I haven’t posted in ages. Some of it is that I’ve been more introspective, more introverted, and maybe just felt the need for more quiet this past year.
Some of it is just feeling burned out in general, and needing a change.
Needing a lot of changes.
Fortunately, some of those are in the works, and I’m not ready to speak about those yet.
But seeing my own stuckness and overwhelm so close up and personally, here are just a few things I’ve learned over the past few months. Try them on for size if you’d like.
See what fits: There are a lot of things I’ve done for months or years because they were the right choice at some point in my life. That doesn’t mean they’re still good choices for who I am now. There’s a power and freedom to asking, does this work for me now?
Write it down: When I journal, it’s harder to deny the truth. When I read my own writing, or even say what I’m thinking out loud, I’m very aware of the cognitive disconnect between what I tell myself and how I’d respond to a friend. If my own attitude towards a situation is, I’m sure I can find some way to make this work. Rarely would I say that to a friend or client.
Turn off the autopilot. It’s time to slow down. Really, it is. It’s so easy to measure myself my someone else’s ruler and set my schedule by the # of hours I think others work, or that I was able to work in the past, or by what I made last year and assume that’s what I need now. Even if I’m making less money. Because doing enough has everything to do with how I feel and what I need, and the normal measures (hours of work, $) just can’t capture that.
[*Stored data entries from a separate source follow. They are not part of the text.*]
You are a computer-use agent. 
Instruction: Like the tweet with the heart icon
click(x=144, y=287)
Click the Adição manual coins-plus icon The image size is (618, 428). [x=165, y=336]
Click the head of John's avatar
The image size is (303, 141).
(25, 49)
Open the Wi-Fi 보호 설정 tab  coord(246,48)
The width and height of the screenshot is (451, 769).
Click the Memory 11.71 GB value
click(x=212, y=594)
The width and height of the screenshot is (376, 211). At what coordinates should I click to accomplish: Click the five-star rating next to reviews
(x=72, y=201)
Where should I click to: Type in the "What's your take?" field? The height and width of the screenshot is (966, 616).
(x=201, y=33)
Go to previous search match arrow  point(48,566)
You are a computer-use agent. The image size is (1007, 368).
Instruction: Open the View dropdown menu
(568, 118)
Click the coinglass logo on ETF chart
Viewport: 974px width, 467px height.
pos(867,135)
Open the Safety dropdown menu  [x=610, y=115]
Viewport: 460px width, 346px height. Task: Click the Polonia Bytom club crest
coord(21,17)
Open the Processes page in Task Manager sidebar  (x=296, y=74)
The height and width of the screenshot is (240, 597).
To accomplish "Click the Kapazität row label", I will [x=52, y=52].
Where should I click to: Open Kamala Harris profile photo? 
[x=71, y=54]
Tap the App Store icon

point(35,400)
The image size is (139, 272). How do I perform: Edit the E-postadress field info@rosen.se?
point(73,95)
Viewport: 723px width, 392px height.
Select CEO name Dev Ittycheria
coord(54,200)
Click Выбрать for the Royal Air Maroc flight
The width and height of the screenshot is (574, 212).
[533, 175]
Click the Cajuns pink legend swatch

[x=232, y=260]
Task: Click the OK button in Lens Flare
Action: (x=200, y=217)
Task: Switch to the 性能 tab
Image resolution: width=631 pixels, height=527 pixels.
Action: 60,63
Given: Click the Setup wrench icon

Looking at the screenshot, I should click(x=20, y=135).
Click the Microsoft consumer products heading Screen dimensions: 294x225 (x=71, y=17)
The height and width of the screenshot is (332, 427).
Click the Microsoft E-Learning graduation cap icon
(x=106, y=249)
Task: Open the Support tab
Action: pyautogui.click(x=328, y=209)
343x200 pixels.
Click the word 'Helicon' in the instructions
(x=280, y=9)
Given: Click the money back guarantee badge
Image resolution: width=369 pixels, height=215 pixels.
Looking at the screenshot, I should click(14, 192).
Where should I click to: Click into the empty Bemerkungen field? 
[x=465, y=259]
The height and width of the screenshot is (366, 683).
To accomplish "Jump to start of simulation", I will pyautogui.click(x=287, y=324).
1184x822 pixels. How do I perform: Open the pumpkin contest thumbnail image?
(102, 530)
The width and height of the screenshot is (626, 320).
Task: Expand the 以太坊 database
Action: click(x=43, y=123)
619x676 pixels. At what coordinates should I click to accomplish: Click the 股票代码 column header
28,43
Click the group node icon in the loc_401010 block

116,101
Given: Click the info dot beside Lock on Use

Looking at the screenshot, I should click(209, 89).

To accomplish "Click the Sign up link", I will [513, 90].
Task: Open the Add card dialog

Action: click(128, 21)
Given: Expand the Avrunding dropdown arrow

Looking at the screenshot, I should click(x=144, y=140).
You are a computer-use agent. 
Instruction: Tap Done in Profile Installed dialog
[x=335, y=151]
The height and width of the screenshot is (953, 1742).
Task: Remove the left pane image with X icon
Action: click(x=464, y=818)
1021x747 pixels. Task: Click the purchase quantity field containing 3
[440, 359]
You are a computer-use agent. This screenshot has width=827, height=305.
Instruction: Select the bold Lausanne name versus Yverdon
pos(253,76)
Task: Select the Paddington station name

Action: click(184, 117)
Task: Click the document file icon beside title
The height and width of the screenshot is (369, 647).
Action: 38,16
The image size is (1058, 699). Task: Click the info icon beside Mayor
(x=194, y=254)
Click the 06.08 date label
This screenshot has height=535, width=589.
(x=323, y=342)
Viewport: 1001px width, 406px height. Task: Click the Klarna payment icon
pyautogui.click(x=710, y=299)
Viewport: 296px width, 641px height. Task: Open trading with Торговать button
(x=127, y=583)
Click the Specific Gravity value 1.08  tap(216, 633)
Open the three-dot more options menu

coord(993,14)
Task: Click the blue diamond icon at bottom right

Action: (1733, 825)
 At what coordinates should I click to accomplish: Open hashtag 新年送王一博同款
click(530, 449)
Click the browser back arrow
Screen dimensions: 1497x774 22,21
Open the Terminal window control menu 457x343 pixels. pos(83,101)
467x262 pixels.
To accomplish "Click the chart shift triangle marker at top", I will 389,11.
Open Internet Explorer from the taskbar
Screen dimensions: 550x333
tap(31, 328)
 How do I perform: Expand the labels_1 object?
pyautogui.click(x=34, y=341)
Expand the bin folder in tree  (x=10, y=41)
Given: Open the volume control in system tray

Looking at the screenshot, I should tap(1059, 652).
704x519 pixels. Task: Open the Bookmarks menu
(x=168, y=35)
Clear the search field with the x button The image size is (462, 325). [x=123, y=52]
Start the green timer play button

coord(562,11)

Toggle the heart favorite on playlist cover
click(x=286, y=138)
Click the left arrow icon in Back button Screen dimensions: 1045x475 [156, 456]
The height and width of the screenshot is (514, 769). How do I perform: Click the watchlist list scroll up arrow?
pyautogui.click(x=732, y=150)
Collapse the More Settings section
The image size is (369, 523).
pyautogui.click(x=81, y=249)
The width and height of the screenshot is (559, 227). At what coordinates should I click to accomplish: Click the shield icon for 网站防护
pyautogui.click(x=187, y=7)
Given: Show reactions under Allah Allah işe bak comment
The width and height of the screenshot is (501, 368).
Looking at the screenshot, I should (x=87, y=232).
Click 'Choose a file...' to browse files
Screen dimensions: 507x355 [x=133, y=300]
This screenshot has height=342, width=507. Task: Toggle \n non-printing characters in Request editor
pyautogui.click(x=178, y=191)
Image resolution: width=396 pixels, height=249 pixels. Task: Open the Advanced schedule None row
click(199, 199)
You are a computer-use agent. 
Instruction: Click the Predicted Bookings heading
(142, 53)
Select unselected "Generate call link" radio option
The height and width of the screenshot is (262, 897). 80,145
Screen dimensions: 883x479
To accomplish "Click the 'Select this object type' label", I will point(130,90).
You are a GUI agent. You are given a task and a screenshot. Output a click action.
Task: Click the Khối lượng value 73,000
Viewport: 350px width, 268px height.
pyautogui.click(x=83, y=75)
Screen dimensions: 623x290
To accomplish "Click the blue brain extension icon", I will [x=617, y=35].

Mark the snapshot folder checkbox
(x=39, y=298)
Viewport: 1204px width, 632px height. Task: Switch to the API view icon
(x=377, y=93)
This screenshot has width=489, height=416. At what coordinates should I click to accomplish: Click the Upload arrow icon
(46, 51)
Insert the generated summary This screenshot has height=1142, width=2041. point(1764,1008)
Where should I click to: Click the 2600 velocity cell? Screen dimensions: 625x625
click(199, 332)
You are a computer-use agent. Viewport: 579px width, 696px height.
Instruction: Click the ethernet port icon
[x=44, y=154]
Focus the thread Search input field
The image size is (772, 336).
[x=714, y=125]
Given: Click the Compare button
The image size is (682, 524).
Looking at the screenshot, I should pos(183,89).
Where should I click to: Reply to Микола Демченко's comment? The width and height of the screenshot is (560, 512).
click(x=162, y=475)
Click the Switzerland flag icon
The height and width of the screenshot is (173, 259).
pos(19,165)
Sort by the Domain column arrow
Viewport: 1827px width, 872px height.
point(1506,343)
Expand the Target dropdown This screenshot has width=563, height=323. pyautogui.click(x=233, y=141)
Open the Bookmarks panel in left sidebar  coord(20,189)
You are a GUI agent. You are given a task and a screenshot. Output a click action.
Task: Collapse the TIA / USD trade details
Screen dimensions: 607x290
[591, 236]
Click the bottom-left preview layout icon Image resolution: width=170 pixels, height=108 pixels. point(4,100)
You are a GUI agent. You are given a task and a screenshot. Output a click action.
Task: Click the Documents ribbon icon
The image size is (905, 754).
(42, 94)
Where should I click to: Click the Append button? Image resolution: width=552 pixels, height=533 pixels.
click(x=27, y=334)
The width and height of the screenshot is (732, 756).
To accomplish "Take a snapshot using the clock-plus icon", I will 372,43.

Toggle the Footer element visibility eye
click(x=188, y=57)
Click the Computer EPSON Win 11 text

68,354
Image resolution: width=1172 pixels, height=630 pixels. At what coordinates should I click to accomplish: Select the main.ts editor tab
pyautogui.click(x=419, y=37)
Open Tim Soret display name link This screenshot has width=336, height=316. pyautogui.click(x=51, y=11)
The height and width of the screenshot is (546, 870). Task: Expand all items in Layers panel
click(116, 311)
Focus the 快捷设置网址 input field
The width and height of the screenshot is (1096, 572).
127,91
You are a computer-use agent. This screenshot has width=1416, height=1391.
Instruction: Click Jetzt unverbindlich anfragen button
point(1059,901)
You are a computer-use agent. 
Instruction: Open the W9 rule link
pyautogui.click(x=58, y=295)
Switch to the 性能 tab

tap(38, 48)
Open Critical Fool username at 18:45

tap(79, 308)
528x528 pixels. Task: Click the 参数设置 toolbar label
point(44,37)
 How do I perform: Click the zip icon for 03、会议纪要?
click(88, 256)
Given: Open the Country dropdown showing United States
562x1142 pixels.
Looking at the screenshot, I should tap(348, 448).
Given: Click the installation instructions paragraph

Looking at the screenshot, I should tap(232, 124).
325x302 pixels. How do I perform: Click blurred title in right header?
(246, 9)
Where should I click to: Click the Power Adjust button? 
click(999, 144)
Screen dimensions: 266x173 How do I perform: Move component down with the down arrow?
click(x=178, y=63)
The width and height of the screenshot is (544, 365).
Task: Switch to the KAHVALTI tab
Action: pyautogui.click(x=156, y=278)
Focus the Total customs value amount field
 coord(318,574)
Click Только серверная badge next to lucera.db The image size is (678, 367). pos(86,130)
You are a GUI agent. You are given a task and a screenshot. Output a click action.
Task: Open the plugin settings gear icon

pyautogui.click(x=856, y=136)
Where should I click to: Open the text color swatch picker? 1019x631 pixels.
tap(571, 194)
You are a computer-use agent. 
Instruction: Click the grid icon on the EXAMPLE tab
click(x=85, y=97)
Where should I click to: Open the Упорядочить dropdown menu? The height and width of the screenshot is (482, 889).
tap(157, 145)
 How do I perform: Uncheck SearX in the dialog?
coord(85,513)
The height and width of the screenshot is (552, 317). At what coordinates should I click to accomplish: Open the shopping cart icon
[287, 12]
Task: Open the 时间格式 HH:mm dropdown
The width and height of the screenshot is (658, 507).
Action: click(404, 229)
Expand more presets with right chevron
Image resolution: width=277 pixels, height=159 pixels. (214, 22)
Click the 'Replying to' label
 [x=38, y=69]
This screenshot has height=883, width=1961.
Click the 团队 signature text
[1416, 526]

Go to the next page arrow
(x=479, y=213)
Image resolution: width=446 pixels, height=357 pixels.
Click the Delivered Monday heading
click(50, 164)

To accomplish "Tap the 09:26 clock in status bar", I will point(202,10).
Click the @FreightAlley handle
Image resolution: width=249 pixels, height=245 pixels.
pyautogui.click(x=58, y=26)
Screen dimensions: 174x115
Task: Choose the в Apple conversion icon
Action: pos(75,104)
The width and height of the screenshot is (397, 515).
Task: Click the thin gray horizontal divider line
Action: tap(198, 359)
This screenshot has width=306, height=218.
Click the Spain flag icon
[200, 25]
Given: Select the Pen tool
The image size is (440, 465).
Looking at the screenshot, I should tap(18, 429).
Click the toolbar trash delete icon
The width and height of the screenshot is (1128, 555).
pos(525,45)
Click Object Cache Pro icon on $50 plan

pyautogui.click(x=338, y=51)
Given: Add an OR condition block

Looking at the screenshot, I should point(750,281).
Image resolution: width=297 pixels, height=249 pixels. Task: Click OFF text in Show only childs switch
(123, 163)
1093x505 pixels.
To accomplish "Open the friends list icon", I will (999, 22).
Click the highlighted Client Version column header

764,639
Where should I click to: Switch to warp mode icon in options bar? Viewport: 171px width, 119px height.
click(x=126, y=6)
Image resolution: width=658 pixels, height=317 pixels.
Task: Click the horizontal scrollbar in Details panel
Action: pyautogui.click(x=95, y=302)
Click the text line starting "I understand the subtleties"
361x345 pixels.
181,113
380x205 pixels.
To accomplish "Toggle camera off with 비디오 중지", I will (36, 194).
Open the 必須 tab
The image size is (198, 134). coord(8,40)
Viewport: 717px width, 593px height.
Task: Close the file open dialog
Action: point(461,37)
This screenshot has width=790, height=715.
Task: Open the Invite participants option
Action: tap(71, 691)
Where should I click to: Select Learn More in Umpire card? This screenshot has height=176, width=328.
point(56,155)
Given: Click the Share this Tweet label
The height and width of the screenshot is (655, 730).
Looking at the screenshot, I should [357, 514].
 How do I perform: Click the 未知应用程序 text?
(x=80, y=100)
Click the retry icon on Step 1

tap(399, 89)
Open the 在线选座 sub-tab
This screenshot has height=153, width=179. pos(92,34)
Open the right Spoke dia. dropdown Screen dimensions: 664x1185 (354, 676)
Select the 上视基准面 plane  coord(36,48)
“No.” is actually complete sentence. I’ve been using it quite often lately! It’s not comfortable, but it’s okay to say no. Actually, it’s great, and a huge relief.
So Spring is the season of change, and change is in the air. It’s going to be an interesting few months, but I’m so ready.
~”Spring is nature’s way of saying, “Let’s party!”~Robin Williams
Aww, I love this post, Cheryl! Strength to you and all of us for always somehow finding our internal compass vs looking to the usual standards, etc. It’s so liberating when we find the strength to go that route. Admittedly, I vacillate …
We all vacillate…and forget…or at least I do from time to time!